Neste jogo, a arte foi o que nos restou e nunca nos abandonou em toda a história da

humanidade, com suas limitações intrínsecas e seu desejo de não institucionalizar-se; a arte se

tornou a ponta de lança e elemento de vibração quando posto em confronto com as contradições

do mundo nacional e global. O teatro, por exemplo, sempre foi responsável por denunciar estes

desmandos do mundo político, só lembrar da famosa cena dos atores em “Hamlet”. No Brasil,

peças como “Puzzle (d)” de Felipe Hirsch e “Projeto Brasil” da Cia Brasileira de Teatro

procuraram intensificar esses debates refletindo sobre nossa natureza, origem e herança.

O professor Wolfgang Bader criou duas categorias para exemplificar melhor o que

estamos dizendo: o primeiro, onde o Estado seria o representante da ordem, em sua tentativa de

institucionalizar ao máximo o que antes era livre em convicções e criação; de outro, a liberdade,

onde a arte seria uma de suas expressões.

Dá pra se viver só com o Estado? A resposta é não! E só com a liberdade total?

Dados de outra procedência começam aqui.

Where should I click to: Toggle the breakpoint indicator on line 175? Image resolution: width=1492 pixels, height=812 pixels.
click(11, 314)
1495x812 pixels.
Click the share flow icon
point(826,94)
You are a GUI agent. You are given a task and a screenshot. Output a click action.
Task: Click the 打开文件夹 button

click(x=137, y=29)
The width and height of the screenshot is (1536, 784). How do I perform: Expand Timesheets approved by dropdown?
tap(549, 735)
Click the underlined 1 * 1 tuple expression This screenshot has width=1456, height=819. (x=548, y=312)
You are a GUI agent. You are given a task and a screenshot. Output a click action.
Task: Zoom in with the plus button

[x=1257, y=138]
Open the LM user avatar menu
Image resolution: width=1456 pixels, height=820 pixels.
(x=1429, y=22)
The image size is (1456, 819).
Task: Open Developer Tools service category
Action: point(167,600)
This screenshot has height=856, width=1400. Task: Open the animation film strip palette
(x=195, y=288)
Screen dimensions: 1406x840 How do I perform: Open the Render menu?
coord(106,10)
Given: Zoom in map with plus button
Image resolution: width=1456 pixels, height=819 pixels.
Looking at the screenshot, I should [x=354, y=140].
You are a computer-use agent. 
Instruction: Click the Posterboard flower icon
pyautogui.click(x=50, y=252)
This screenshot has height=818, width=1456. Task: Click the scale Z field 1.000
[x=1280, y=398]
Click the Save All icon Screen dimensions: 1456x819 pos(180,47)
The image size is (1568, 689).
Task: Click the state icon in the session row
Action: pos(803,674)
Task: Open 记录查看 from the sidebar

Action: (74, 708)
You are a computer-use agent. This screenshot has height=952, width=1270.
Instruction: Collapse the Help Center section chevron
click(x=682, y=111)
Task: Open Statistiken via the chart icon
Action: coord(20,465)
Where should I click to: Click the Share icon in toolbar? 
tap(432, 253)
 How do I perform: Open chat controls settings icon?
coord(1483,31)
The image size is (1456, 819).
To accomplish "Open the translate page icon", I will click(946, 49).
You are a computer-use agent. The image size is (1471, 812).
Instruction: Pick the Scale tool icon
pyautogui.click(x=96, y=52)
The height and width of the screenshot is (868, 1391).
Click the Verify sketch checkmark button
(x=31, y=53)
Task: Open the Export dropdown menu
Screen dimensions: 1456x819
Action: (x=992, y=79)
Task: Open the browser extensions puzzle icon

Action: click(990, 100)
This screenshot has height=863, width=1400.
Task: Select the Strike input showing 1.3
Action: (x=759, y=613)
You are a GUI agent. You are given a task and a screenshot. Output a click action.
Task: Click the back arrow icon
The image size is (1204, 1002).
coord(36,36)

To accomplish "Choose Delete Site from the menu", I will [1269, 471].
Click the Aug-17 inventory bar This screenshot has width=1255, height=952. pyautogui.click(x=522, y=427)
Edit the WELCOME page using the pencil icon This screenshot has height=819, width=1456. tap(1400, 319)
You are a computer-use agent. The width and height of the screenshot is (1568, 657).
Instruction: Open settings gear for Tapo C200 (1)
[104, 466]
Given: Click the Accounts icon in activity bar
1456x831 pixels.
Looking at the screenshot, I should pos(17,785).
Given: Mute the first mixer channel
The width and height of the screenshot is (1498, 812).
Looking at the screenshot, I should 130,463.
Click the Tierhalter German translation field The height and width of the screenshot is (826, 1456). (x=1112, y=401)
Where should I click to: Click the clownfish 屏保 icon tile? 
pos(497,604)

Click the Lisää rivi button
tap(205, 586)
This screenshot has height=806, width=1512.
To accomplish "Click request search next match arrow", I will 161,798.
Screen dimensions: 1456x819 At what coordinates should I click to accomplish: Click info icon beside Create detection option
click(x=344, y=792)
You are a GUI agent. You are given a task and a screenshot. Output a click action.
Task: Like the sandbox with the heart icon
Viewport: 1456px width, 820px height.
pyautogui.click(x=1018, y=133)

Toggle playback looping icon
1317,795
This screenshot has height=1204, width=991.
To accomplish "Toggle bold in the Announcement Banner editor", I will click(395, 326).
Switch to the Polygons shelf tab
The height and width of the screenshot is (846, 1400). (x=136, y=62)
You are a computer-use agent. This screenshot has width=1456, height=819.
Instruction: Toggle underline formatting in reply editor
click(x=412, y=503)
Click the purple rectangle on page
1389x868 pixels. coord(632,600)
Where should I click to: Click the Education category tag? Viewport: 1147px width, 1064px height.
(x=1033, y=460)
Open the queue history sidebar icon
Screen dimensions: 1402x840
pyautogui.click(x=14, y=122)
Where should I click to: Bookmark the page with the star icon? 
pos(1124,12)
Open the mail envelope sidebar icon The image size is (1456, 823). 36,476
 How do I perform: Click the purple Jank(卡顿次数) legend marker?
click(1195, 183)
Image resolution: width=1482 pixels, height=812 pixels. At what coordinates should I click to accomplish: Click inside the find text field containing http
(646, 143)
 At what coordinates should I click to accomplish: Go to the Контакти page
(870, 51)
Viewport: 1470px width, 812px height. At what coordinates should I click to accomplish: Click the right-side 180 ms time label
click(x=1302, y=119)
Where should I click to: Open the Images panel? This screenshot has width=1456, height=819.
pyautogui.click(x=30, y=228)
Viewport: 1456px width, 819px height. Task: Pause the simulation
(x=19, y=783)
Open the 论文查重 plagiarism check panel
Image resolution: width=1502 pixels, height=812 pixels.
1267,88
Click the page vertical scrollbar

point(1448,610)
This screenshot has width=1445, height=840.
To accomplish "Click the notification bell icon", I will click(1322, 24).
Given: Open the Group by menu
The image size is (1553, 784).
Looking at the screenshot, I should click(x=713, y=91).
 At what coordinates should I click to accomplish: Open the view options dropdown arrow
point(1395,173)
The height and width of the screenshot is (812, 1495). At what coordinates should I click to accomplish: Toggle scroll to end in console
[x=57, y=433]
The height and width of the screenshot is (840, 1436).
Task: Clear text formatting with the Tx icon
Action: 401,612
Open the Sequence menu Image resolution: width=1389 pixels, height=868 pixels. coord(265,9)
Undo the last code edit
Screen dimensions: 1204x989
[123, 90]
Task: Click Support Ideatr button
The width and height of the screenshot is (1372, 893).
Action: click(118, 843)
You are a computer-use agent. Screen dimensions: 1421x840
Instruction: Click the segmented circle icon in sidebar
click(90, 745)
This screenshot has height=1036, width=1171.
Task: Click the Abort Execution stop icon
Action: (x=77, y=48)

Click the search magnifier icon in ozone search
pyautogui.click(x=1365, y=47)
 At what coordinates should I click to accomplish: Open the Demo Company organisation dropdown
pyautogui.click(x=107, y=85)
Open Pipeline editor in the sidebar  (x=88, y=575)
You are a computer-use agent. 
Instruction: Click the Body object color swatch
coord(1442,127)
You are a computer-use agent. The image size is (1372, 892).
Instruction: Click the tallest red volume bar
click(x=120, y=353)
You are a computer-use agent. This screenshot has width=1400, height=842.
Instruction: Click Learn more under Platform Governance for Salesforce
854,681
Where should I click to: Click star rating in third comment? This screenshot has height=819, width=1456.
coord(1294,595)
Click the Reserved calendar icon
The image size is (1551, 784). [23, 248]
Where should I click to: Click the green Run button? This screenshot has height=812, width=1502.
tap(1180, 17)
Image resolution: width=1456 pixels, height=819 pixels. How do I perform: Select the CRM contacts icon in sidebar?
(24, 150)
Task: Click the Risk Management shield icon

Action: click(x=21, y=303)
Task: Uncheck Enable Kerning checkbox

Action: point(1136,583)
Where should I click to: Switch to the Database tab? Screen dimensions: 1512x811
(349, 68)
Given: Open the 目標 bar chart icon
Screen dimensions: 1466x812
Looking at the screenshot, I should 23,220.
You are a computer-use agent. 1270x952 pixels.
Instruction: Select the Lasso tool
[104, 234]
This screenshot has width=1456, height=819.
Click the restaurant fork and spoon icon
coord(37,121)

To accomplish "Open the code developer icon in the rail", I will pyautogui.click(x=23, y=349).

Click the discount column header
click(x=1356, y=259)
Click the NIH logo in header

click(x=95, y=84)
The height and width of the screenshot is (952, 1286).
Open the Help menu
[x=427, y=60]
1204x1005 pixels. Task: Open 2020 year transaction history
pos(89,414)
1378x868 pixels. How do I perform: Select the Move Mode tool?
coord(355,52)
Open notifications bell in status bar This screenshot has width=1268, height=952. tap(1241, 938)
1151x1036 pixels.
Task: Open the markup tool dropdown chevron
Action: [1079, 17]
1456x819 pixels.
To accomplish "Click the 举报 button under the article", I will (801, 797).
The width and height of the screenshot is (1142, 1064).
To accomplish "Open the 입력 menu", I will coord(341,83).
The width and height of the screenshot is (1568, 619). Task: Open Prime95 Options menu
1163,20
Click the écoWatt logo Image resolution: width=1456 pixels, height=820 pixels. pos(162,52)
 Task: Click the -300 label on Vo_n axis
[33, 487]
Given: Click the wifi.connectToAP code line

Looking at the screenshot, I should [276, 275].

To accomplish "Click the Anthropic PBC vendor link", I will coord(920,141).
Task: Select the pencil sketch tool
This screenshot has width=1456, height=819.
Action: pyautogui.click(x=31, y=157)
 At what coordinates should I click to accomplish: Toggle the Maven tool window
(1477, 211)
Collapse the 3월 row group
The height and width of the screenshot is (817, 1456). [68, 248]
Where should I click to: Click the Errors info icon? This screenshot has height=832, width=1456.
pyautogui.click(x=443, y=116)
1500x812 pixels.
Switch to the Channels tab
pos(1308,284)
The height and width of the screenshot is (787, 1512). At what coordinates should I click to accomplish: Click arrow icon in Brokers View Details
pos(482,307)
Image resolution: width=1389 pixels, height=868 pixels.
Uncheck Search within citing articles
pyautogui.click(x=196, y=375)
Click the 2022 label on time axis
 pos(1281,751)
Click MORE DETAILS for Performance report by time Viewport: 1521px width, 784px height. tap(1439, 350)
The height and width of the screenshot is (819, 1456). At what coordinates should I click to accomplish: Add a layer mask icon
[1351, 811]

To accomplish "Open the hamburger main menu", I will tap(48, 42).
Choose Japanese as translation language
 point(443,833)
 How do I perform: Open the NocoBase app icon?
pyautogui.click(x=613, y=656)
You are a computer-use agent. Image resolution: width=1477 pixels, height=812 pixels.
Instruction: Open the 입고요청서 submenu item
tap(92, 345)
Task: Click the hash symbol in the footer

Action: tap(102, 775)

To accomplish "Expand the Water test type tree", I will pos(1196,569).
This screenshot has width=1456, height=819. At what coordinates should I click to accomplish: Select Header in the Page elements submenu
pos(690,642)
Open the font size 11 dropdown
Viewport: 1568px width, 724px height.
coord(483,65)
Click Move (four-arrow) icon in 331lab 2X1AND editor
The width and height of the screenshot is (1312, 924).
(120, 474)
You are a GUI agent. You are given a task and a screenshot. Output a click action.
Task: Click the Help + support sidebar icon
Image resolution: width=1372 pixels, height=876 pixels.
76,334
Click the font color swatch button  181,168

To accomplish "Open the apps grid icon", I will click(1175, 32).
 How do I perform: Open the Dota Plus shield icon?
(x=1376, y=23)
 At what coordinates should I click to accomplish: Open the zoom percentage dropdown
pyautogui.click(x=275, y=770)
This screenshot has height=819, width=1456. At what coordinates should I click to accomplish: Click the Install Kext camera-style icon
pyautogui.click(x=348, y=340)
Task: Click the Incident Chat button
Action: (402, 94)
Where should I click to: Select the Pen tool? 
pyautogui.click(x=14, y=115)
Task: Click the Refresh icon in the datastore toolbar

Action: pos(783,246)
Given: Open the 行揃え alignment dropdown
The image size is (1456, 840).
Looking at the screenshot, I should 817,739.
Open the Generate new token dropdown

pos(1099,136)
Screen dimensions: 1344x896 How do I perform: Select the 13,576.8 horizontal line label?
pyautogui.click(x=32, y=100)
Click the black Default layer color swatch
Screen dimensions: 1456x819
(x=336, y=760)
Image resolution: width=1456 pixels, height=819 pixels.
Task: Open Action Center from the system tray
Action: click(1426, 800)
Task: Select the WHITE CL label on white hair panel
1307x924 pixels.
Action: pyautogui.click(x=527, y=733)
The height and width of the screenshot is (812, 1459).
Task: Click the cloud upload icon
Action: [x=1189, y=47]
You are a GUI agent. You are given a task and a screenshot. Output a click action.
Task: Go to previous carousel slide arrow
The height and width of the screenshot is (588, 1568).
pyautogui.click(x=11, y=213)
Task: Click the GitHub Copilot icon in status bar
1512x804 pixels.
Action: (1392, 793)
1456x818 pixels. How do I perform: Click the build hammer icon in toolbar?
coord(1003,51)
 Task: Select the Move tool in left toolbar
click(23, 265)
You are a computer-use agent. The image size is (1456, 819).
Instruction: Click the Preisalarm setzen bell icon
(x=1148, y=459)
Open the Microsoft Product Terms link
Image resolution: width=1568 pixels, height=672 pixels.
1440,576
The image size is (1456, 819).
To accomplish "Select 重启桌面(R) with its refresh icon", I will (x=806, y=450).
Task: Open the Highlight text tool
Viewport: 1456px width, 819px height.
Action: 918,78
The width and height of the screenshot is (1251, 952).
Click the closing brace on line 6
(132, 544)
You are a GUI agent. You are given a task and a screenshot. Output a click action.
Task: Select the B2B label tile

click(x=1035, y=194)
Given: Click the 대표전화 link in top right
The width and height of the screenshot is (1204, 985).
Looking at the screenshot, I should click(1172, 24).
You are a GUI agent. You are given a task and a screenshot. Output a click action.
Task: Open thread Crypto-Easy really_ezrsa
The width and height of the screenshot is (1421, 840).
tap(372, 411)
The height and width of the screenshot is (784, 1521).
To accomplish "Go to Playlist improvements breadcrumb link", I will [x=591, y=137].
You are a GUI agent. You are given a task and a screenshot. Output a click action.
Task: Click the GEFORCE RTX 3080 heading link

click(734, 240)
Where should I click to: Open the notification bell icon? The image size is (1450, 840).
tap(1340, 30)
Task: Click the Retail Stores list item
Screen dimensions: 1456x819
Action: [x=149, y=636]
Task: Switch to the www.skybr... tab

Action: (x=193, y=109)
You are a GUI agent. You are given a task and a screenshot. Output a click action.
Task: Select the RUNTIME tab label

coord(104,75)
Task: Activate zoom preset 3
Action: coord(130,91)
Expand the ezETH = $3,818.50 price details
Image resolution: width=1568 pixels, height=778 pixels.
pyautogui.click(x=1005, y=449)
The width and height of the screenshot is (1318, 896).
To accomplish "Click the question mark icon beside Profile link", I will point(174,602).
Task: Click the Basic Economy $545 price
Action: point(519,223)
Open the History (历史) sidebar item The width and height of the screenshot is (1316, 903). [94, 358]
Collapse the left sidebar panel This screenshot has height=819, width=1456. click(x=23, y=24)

Também não. As duas são um perigo ao agirem em separado, com suas vontades e metodologia.

A liberdade total onde se faz o que quer e quando quiser geraria um estado de beligerância e

conflitos civis sem precedentes, assim como um Estado totalitário, que já nos deu muitas provas

no século 20 de sua feição cruel e castradora.

O ideal seria encontrarmos um meio termo entre as categorias, que fizesse o cidadão se

sentir protegido e não ameaçado em seus direitos. O que deve ser institucionalizado no âmbito

da política pública para a cultura? Quem tem esse direito? Como cultura é um tema complexo,
de muitos conceitos, onde seria impossível tomar um só para servir de guia (cf. Zygmunt

Bauman) o melhor seria deixar a vida dos indivíduos fruírem restando às cidades o direito de

permitir a fruição, estimulá-la, incitando as trocas entre bairros, comunidades, grupos culturais

enfim, permitir que as pessoas possam escolher seus próprios fins em cultura. Na Alemanha não

há um ministério da cultura justamente por compreenderem que a cultura só existe dentro de

uma cidade devendo-se, portanto, fortalecer as cidades, pois é lá que as pessoas exigem seus

direitos, o direito à cidade, à moradia, ao transporte, à saúde etc. E à cultura.

*ator, diretor, cientista social e especialista em Gestão e Políticas Culturais.